Jananam is a 2004 Tamil language action drama film directed by S. D. Ramesh Selvan. The film stars Arun Vijay (credited as Arun Kumar) and Priyanka Trivedi in lead roles, while Ashish Vidyarthi, Raghuvaran, Nassar, Vadivelu, and Charle play supporting roles. The music was composed by Bharadwaj. The film was launched in 2002, but got delayed and was released in 2004.

==Plot==
Surya (Arun Vijay), an angry young man is a post-graduate student looking for a job. His girlfriend is Shruthi (Priyanka Trivedi), who always tries to control his rage as he fights against injustice in society. Once, Surya fights for a friend, Ganesh (Charle), who is a gold medalist but does not get a job as he is not able to get a loan from a bank because he does not have any collateral to pledge. Sasi (Munna), another gold medalist friend of Surya, dies in an accident after running helter-skelter hunting for a job. All these events change Surya’s life, especially after he meets a well-known writer and intellectual Udhaya Moorthy (Raghuvaran), who urges him, along with others, to start a movement against corruption and injustice in society. They start an Unemployed Graduate Association, which rubs the local politician and don Muthukaruppan (Ashish Vidyarthi) the wrong way. The idealist Surya turns into a raging force after Murthy is shot dead by police and he is jailed. In jail, he is brutally tortured by the police as he becomes a rallying point for the youths who are fighting unemployment.

==Production==
The film was announced in 2002 with Arun Kumar and Priyanka Trivedi playing lead roles. The film got delayed by a year due to financing problems and Priyanka's marriage.
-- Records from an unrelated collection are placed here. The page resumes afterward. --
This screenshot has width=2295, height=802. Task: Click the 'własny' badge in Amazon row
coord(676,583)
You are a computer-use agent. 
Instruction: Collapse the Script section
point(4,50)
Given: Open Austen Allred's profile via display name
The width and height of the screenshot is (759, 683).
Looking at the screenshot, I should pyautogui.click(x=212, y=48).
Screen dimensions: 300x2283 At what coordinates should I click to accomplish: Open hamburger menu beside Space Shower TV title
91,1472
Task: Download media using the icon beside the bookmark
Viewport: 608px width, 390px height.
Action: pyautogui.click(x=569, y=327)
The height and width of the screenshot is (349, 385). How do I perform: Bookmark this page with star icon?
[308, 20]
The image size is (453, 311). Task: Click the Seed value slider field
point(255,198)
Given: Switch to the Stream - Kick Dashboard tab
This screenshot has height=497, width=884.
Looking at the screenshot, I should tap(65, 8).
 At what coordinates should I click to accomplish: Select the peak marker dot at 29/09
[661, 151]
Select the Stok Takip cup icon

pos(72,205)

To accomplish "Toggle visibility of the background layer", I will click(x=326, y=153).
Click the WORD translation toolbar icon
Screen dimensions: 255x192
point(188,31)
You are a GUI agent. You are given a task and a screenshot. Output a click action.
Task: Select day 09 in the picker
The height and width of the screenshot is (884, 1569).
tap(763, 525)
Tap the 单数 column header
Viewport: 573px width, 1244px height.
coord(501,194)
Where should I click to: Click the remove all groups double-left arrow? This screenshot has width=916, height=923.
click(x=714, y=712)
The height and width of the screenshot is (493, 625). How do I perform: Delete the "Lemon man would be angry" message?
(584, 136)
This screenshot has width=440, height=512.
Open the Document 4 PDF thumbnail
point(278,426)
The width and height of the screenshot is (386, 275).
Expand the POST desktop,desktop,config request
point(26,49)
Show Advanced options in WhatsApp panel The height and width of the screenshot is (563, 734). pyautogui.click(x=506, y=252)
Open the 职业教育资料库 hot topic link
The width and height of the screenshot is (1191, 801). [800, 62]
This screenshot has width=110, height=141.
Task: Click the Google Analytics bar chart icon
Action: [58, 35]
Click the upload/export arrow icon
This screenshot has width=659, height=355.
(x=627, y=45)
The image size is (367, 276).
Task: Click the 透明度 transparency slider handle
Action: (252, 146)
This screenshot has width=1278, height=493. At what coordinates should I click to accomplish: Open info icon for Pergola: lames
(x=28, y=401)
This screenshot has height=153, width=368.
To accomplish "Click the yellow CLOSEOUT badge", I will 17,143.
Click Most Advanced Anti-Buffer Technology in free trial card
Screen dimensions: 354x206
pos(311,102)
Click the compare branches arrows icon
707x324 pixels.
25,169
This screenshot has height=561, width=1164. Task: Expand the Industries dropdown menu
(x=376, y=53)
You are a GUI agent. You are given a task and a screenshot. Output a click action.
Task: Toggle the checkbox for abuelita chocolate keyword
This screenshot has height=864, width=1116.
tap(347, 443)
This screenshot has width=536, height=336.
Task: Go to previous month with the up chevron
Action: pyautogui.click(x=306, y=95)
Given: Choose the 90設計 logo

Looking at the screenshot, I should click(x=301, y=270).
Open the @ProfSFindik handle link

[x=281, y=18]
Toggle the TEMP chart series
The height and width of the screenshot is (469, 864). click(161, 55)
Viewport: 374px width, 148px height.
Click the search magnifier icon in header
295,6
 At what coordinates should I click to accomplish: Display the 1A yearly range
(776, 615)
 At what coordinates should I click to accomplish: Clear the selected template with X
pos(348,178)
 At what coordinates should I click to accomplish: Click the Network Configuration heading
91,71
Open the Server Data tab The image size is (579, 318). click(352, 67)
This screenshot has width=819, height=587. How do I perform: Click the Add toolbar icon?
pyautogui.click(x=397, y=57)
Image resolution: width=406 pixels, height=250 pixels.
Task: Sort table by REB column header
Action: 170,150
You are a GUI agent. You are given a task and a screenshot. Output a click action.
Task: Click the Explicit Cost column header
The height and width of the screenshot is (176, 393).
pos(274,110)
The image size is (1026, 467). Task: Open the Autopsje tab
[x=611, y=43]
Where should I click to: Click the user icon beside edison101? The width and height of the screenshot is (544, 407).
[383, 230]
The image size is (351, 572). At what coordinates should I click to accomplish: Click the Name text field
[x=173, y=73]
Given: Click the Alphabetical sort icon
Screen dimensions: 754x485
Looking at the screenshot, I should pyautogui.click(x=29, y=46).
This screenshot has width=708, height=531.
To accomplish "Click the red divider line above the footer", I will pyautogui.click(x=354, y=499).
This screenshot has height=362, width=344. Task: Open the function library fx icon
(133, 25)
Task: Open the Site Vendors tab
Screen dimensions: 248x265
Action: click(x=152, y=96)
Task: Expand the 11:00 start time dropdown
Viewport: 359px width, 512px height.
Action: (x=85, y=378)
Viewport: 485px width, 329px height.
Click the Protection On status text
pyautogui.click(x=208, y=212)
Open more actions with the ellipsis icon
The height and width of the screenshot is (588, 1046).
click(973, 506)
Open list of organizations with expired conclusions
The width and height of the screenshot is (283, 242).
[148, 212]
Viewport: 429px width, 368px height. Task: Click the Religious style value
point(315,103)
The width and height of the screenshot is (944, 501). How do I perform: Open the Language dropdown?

It was finally released in 2004. Priyanka was not able to work on the film after her marriage, and her remaining portios were shot with Nanditha Jennifer.

==Soundtrack==
The soundtrack was composed by Bharadwaj, with lyrics written by Vairamuthu, P. Vijay, Snehan and Yugabharathi.

| No. | Song | Singers | Lyrics | Length (m:ss) |
| 1 | "Ore Oru Mutham" | Karthik, Srilekha Parthasarathy | Snehan | 04:06 |
| 2 | "Pidivadham Pidikathae" | Ranjith, Mahathi | 05:30 |
| 3 | "Sushmitha Kiss Thantha" | Tippu | Yugabharathi | 04:20 |
| 4 | "Enge Thavarugal" | Bharadwaj | Snehan | 03:31 |
| 5 | "Sudum Varai Neruppu" | Karthik, Tippu, Timmy, Yugendran, MK Balaji | Vairamuthu | 05:19 |
| 6 | "Neethaane Emmele" | Harish Raghavendra, Chinmayi | Pa. Vijay | 05:20 |

==Reception==
The Hindu wrote: "DESPITE A rather irrelevant and unrealistic theme that offers little support to the story and cast, if Crescent Movie International's "Jananam" is able to garner appreciation, much of the credit goes to the film's hero, Arun Kumar. The actor has slogged it out and the diligence shows. Be it action, emotion or subdued expression, Arun Kumar comes out with a commendable show in every frame. Sify wrote:" The story, plot development and packaging is old wine in a new bottle and has a hangover of films like Sethu and Nanda . Still it is watchable and has a positive message that unemployed youth can change the way of the society and administration, provided they are focused". Karthika Rukmanykanthan of
Daily News wrote: "The film begins with violence and finds the solution in peace talks. The story is weak and so is the screen play. The director focuses more on his punch dialogues and student revolution rather than building a story with flowing scenes to stimulate interest.

Malini Mannath of Chennai Online wrote: "Director Ramesh may not have been able to convey all that he wanted to, nor in the exact way he had wanted to. But he should be commended for taking up a film with a message, and for his sincerity in depicting the plight of the educated unemployed from the poorer strata of society". Visual Dasan of Kalki wrote although the technical elements like music and cinematography have become secondary since the director has acted like a terrorist to touch the problem of the film, there is sulphurous smell in this Jananam. Cinesouth wrote "The Director Ramesh had taken up the issue of unemployment but he has a screenplay which creates no interest in the proceedings of the film. Throughout the film, there are many a boring scenes, except very few scenes".